Figura 24: As bolhas de ar que se formam no xilema ficam contidas no elemento do xilema ou no traqueídio. A diferença de pressão resultante da embolia faz com que o toro vede as pontuações areoladas que existem no elemento afectado. A tensão de superfície evita que as bolhas passem através das perfurações terminais dos elementos. A água continua a fluir à volta do elemento xilémico bloqueado.

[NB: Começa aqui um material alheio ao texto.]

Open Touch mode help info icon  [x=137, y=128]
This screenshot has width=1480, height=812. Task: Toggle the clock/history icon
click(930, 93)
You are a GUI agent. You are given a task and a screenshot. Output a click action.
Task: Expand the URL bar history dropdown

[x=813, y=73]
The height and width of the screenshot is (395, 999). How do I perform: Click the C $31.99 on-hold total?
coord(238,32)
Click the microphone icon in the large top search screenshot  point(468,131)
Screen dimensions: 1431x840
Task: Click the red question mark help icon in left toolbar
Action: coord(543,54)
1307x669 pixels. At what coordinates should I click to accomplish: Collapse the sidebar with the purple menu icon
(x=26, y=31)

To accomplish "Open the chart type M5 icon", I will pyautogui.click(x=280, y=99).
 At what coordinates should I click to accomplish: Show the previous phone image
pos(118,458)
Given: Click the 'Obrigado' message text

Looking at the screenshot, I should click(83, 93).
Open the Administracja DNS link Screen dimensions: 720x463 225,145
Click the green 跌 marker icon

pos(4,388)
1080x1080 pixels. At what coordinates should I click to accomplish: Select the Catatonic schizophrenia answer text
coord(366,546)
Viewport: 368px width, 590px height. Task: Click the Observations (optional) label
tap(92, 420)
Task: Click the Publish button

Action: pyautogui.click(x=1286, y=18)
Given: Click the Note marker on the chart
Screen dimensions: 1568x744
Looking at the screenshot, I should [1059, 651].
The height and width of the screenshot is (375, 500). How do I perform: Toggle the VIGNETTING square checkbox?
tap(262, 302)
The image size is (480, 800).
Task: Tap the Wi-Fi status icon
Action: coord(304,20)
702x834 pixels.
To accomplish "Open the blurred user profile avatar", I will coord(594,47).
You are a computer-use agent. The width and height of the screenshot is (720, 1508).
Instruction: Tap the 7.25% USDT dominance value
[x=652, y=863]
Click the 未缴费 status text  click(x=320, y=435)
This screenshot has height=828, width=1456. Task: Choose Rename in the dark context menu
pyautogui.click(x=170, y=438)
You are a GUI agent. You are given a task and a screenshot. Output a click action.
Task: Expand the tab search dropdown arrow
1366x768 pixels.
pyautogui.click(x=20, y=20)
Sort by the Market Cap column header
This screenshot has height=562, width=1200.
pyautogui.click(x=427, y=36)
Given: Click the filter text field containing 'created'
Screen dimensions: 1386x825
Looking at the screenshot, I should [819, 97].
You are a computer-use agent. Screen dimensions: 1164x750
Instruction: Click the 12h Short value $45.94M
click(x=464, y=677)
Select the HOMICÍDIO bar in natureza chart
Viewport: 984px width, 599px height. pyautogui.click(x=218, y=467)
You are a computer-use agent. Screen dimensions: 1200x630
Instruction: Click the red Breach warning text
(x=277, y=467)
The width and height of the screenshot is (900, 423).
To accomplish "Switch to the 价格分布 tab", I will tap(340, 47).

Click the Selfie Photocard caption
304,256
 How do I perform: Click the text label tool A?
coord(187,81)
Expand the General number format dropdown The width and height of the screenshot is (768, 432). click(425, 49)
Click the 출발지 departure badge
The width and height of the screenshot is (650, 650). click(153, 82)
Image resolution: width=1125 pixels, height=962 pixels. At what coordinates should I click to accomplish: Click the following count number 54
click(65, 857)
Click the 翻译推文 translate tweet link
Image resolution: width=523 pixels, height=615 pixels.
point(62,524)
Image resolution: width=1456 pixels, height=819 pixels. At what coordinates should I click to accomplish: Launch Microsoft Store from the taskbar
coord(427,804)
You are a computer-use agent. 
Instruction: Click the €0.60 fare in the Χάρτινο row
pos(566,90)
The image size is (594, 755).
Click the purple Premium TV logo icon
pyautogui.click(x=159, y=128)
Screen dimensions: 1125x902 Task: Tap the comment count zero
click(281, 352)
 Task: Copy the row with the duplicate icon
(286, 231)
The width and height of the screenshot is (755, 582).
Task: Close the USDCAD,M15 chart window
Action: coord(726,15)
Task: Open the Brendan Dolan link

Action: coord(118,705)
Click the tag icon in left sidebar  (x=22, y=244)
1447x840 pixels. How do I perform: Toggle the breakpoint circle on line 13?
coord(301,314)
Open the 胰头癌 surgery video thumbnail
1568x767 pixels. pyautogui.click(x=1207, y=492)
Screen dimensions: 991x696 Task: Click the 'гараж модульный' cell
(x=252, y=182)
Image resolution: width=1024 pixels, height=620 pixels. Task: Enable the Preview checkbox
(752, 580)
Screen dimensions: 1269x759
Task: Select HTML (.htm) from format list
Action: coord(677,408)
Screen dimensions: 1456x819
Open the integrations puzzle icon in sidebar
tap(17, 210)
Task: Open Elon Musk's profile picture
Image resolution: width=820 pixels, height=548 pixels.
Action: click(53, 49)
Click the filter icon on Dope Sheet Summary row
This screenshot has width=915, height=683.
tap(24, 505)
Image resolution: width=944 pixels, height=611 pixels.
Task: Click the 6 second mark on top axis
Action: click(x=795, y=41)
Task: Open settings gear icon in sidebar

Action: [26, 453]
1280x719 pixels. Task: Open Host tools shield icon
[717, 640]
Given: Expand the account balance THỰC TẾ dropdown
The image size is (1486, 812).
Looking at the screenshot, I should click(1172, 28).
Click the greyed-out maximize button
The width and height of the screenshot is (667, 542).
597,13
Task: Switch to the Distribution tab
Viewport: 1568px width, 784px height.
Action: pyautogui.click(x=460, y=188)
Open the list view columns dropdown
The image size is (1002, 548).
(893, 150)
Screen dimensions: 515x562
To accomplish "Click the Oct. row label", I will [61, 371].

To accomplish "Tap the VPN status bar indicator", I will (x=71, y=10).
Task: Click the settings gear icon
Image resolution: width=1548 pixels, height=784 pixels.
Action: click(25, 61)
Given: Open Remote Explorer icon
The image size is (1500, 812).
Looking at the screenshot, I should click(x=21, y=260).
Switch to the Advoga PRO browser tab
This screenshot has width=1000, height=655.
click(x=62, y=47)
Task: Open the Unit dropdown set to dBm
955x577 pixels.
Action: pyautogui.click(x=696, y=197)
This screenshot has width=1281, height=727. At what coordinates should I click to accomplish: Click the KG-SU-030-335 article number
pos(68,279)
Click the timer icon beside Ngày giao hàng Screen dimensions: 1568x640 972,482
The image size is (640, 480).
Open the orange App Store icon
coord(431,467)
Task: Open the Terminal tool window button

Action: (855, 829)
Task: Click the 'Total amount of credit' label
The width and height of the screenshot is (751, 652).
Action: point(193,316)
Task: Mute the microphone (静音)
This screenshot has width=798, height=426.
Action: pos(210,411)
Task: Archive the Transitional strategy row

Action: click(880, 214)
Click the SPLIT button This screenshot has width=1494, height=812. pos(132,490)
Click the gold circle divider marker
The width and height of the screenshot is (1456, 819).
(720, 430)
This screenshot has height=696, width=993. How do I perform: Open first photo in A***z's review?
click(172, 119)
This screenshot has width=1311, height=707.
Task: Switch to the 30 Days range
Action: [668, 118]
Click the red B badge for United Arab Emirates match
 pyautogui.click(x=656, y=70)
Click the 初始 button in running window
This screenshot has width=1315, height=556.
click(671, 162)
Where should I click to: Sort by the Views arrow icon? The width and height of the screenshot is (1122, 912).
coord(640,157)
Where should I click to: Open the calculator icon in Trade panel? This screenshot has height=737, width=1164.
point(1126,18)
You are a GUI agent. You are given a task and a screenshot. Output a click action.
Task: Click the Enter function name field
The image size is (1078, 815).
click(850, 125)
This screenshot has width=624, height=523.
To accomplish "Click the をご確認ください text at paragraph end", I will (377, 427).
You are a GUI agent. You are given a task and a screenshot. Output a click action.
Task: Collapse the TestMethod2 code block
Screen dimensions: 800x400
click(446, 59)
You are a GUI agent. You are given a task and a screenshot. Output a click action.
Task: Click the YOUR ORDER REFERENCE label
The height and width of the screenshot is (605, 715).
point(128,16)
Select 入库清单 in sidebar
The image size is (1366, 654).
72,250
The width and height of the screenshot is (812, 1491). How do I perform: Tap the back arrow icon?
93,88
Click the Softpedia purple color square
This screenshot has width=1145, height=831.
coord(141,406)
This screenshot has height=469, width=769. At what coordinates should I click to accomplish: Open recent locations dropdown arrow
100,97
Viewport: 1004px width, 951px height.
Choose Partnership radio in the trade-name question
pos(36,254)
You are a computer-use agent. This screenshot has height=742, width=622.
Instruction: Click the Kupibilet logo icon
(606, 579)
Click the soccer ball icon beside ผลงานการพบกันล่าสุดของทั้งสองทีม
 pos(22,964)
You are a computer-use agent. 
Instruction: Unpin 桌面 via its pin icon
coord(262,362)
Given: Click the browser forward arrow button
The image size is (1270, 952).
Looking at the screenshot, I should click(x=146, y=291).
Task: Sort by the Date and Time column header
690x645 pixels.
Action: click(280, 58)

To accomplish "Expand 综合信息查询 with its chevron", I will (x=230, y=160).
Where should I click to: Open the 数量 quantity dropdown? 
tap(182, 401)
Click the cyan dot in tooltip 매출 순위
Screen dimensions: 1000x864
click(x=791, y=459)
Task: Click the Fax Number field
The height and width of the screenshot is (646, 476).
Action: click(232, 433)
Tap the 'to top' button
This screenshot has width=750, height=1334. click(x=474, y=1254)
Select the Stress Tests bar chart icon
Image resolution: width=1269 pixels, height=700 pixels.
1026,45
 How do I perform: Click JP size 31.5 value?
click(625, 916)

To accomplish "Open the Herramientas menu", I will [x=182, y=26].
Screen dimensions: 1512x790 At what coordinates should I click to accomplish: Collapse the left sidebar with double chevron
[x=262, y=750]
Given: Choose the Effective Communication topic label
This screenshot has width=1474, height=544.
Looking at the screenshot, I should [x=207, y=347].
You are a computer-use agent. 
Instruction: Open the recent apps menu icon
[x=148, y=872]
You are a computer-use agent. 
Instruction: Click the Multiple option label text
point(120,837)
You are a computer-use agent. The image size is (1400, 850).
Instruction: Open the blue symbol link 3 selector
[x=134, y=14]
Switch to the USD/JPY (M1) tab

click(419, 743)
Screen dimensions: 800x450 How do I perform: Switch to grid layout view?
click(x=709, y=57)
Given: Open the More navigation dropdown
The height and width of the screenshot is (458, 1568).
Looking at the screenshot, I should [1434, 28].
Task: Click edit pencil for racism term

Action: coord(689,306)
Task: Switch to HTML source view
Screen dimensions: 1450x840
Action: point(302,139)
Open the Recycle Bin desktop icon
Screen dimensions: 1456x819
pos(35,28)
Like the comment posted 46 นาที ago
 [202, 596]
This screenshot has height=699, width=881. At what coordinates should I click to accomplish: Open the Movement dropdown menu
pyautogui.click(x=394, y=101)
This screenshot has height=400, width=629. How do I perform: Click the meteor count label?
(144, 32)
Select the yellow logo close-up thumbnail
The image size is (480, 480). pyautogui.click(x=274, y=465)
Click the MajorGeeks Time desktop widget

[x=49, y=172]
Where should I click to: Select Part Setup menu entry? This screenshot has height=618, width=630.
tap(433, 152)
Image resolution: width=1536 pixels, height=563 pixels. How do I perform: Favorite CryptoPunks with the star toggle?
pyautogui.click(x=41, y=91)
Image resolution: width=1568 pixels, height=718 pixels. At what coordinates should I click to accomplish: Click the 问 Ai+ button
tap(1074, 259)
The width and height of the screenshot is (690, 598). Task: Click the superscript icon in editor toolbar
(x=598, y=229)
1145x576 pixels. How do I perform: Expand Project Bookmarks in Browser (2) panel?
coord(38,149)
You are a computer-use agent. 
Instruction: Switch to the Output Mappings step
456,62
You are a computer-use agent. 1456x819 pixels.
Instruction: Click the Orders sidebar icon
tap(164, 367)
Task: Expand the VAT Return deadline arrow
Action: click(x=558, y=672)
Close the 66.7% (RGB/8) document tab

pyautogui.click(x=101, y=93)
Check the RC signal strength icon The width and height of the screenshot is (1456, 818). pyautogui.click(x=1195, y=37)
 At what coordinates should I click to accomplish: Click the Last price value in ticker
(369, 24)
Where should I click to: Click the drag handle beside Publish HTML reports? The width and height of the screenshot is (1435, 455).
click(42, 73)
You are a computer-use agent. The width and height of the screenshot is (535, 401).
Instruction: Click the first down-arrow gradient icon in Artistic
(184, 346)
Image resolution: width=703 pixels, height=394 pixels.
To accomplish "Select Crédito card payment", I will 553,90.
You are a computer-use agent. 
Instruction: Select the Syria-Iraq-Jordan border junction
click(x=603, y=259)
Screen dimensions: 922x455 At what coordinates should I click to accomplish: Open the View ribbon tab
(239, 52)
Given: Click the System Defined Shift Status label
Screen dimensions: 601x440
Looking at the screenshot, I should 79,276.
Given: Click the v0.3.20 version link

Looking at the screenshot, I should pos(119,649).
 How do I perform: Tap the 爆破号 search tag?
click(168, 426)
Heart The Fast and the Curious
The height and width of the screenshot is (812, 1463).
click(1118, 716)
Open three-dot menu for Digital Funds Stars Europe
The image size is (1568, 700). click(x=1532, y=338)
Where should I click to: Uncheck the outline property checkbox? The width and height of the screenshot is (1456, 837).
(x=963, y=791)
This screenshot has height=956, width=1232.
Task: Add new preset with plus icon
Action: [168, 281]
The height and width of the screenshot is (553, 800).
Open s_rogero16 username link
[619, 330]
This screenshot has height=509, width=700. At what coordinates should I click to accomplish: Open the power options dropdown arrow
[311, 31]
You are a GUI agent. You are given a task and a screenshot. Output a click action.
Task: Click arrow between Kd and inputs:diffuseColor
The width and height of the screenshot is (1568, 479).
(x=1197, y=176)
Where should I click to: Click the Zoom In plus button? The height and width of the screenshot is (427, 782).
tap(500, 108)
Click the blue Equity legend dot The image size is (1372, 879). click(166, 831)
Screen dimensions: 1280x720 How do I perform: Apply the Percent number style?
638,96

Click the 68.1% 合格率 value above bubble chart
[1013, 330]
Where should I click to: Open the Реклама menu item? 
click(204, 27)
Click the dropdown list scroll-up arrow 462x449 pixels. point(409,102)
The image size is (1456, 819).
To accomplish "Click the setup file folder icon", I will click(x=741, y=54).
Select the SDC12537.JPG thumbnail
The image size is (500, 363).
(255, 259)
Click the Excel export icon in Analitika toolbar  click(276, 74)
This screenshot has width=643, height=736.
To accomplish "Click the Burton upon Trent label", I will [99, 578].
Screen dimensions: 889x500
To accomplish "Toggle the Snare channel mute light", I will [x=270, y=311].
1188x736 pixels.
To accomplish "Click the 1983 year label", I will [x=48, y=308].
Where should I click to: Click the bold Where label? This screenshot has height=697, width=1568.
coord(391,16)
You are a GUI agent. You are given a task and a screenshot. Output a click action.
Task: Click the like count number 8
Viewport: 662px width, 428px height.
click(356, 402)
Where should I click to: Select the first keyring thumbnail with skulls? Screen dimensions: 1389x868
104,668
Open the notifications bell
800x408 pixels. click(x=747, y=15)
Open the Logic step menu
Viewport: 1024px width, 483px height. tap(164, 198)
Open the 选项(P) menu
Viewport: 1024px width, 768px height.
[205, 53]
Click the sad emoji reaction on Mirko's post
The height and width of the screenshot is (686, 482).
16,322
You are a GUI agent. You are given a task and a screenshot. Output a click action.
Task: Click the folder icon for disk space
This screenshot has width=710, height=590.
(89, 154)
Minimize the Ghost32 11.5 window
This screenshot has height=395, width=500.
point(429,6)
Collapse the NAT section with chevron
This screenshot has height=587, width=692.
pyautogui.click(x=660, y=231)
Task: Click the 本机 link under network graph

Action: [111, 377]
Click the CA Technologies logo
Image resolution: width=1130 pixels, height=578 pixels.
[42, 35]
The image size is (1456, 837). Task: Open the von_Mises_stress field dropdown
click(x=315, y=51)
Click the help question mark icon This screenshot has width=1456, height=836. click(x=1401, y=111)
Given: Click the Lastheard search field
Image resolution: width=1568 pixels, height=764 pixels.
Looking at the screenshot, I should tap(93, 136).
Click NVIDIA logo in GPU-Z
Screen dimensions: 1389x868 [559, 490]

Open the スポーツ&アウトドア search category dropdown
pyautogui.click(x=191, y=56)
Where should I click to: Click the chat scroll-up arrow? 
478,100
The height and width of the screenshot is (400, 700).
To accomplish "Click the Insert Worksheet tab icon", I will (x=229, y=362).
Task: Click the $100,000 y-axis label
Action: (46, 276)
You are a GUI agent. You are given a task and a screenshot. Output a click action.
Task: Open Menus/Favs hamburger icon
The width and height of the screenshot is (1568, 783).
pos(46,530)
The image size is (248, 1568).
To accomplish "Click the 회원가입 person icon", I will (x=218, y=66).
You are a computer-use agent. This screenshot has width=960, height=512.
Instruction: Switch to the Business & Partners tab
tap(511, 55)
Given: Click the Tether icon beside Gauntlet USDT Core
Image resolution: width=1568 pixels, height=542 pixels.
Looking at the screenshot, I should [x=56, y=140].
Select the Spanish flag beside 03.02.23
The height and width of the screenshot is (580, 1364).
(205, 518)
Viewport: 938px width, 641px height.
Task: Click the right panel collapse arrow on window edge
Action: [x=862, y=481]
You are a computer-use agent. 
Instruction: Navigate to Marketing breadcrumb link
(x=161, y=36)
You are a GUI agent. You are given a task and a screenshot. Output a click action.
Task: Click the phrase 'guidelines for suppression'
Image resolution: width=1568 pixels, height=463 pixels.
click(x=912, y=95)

Retirado de Hopkins (1995), fig. 3.15, pag. 57

 

            No caso das plantas herbáceas os gases podem ser forçados a redissolverem-se devido à pressão radicular, de que falaremos mais adiante. No caso das plantas lenhosas a explicação não é tão simples. Algumas espécies como a vinha (Vitis sp.) ou o ácer (Accer saccharum) desenvolvem uma forte pressão radicular no início da Primavera que pode estar relacionada com esta necessidade de recuperar os danos causados pelas embolias do Inverno. Por outro lado, a maioria das espécies lenhosas produz xilema secundário novo todas as Primaveras. Este xilema novo forma-se antes do desenvolvimento das gemas e podem satisfazer as necessidades da planta em termos de condutância hidráulica, substituindo o xilema velho e não funcional (Hopkins, 1995).

 

            2.5.3. A TEORIA DA PRESSÃO RADICULAR:

 

            Sempre que por qualquer motivo uma planta não estiver a transpirar desenvolve-se uma pressão positiva nos vasos xilémicos da raiz e da base dos caules (figura 25). Os iões minerais são acumulados activamente pelas células da raiz e são bombeados para dentro do xilema, onde, devido à ausência de transpiração, o movimento de água é negligível causando um aumento da concentração dos sais. Este aumento em sais provoca uma diminuição do potencial osmótico no xilema, o que causa uma entrada de água por osmose (Taiz & Zeiger, 1998).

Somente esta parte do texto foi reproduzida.